JESÚS OTERO YGLESIAS[Lugo 1963]
Apretadísima biografía la de este artista peculiar, personal, inconfundible, cuya presencia no puede pasar inadvertida allí donde cuelgue su obra.
Se da a conocer en la sala de la Diputación de su ciudad natal en 1986. Ese mismo año participa en la colectiva "Novíssimos", que se repetirá al año siguiente y recorre varias ciudades gallegas.
Expone en Madrid en 1987. Comienza a recorrer España. En 1992 participa en la Bienal de Pontevedra. Al año siguiente, en la tercera edición de la Mostra Unión Fenosa, el certamen más importante de Galicia, punto de arranque para su ascensión ya previsible, puesto que será merecedor de una de las becas de la fundación de esta empresa, y el primero de los galardonados que realiza exposición individual en el Museo que la misma ha instalado en A Coruña, bajo la dirección de Luis Caruncho.
Cataluña y Baleares son puntos de sus correrías posteriores, hasta que en 1994 salta a París, Bélgica, Alemania, Japón, Portugal.
Entre tanto, ha conseguido beca del Seminario de estudios de Sargadelos; ayuda a jóvenes creadores de la Xunta de Galicia, en dos ocasiones (1991 y 1993) y beca para el taller Miró, de la fundación de este artista en Palma de Mallorca.
Gana premios en Lugo, A Coruña, Bélgica, Italia. Ilustra libros de diversos poetas.
Tempranamente, llega a los museos y colecciones institucionales de Galicia, de la Junta de Castilla-León, y en otras de Bélgica y Japón. Apenas ha superado tres décadas de edad y ya es un nombre que cuenta, que resulta imprescindible en la más exigente antología de la pintura gallega actual. Otero Yglesias es un lírico de exquisita factura; ordenado, razonante, esquemático y muy emotivo. En su peculiar paisajismo hay claras influencias del surrealismo y, en concreto, de René Magritte, a quien sin duda ha estudiado concienzudamente. En sus cuadros, con frecuencia de considerable tamaño, la naturaleza se idealiza, y se instalan en ella elementos oníricos, muy decantados. En un ámbito bucólico, casi nemoroso, aparece el marco de un ventanal cuyo cristal adivinamos, de manera que encierre idealmente un fragmento de ese paisaje que queda insinuado. La titulación de la obra, en series, nos permite una referencia, que al fin será ideal.
El artista razona, simplifica, esquematiza. Elementos poliédricos o lineales se yerguen en un ámbito de vegetación cuidada, o constituyen sucesiones caprichosas en curvas y ondulaciones. El paisajismo barroco está presente, pero como referencia, como fondo, para esas instalaciones en apariencia frías y, no obstante, tan inquietadoras. En cierto modo, son escenografías imaginarias, en las que los vegetales se humanizan, un tanto cartesianamente.
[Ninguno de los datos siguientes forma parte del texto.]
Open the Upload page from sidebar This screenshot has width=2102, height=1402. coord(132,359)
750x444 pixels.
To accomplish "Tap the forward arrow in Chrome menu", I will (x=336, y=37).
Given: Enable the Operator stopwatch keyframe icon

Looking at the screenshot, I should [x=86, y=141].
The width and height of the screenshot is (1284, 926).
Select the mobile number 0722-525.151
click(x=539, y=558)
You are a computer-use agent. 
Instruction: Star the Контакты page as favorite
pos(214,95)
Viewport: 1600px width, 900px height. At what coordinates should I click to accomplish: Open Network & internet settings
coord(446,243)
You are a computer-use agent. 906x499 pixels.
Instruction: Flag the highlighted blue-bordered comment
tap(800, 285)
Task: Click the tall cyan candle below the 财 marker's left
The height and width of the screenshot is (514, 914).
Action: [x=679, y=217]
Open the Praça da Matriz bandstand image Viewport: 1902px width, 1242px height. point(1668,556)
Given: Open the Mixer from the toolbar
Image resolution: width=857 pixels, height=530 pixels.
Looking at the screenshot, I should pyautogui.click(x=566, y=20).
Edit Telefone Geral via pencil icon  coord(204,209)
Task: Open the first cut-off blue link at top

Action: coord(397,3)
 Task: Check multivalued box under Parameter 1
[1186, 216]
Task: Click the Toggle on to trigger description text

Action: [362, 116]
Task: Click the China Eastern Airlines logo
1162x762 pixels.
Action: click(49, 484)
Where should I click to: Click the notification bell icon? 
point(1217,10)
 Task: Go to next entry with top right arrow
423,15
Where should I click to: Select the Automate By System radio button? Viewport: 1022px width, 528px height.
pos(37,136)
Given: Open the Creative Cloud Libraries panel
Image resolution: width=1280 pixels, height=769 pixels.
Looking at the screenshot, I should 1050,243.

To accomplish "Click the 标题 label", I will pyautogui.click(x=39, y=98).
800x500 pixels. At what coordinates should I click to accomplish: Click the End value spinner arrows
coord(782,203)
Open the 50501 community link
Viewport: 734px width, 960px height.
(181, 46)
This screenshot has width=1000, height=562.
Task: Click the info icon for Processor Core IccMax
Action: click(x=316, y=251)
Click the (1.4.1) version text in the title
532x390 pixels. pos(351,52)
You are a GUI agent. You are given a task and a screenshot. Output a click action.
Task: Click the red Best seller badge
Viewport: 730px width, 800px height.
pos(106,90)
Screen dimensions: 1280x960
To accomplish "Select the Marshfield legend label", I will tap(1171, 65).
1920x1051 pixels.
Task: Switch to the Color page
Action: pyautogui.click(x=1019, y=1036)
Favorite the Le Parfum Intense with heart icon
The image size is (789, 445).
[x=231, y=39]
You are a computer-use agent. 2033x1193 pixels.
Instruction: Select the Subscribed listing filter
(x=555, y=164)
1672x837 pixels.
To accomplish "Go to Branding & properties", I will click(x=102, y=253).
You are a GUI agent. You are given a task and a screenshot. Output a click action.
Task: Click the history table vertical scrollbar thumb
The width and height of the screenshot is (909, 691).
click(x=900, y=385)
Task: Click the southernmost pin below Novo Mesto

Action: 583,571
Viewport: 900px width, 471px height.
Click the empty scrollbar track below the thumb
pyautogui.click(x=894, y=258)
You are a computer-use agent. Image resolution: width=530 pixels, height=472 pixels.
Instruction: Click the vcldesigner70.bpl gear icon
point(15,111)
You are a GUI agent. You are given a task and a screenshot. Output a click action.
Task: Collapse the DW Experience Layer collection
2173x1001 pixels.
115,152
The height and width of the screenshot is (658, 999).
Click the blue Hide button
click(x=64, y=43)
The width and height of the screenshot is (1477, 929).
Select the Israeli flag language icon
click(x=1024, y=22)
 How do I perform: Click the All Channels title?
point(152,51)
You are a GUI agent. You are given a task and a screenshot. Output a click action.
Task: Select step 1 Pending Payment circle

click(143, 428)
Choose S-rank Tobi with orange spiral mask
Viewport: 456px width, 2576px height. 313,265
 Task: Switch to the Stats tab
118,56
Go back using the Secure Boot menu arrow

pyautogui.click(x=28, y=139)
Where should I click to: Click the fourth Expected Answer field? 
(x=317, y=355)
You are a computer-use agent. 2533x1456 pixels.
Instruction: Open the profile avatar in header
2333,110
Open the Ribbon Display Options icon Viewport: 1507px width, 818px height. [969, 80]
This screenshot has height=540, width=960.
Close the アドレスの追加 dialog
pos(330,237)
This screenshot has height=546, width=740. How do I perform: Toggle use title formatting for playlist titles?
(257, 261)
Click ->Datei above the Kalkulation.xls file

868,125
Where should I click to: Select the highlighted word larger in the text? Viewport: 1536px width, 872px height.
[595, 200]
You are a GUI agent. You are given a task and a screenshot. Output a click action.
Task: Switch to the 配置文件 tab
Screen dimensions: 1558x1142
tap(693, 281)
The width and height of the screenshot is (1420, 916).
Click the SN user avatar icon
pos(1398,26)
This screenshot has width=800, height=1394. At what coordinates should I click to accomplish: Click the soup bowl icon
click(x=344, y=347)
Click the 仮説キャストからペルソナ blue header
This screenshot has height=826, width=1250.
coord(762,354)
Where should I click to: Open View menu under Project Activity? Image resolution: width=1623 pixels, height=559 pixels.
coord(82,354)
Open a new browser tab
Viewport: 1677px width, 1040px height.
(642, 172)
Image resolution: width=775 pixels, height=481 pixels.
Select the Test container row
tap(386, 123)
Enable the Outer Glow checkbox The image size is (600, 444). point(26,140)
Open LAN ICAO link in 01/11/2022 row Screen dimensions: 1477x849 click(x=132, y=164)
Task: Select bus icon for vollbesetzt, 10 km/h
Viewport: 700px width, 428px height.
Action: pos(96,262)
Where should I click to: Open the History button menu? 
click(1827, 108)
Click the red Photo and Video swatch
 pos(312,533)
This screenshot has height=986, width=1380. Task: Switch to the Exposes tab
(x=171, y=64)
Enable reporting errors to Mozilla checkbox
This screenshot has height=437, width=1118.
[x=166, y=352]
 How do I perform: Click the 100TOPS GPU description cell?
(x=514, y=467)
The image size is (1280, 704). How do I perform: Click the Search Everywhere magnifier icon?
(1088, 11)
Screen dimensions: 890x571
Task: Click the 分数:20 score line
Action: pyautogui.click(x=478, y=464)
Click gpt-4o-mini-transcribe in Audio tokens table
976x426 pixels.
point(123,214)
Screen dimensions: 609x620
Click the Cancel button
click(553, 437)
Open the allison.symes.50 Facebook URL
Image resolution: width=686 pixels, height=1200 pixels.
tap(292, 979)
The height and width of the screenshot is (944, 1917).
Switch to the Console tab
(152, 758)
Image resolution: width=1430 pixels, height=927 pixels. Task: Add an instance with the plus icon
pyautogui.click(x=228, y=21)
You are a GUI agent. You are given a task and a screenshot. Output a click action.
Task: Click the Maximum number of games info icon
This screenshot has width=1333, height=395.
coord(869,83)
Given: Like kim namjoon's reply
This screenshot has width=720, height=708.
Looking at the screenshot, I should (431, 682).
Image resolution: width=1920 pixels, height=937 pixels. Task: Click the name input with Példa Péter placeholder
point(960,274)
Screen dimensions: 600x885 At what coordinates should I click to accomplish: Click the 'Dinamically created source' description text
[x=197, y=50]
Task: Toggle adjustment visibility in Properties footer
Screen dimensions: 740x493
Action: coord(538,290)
Jesús Otero ha visto y absorbido mucha pintura. Y también, no poca poesía. Al fin, su obra será exquisita de factura, primorosa en su deliberada elementalidad. En cierto modo, inventa una geografía vagamente referenciable, calculadamente orquestada, producto de una sensibilidad que transforma en arte cuanto toca.
BIBLIOGRAFIA
Jesús Otero Yglesias.
A Coruña, Museo Unión Fenosa, 1996.
-Seoane, Xavier:
Divagacións ao Norde.
A Coruña, 1996.
-"Jesús Otero Iglesias", catálogo editado por M.A.C., Unión Fenosa, reproducido en la p. 35.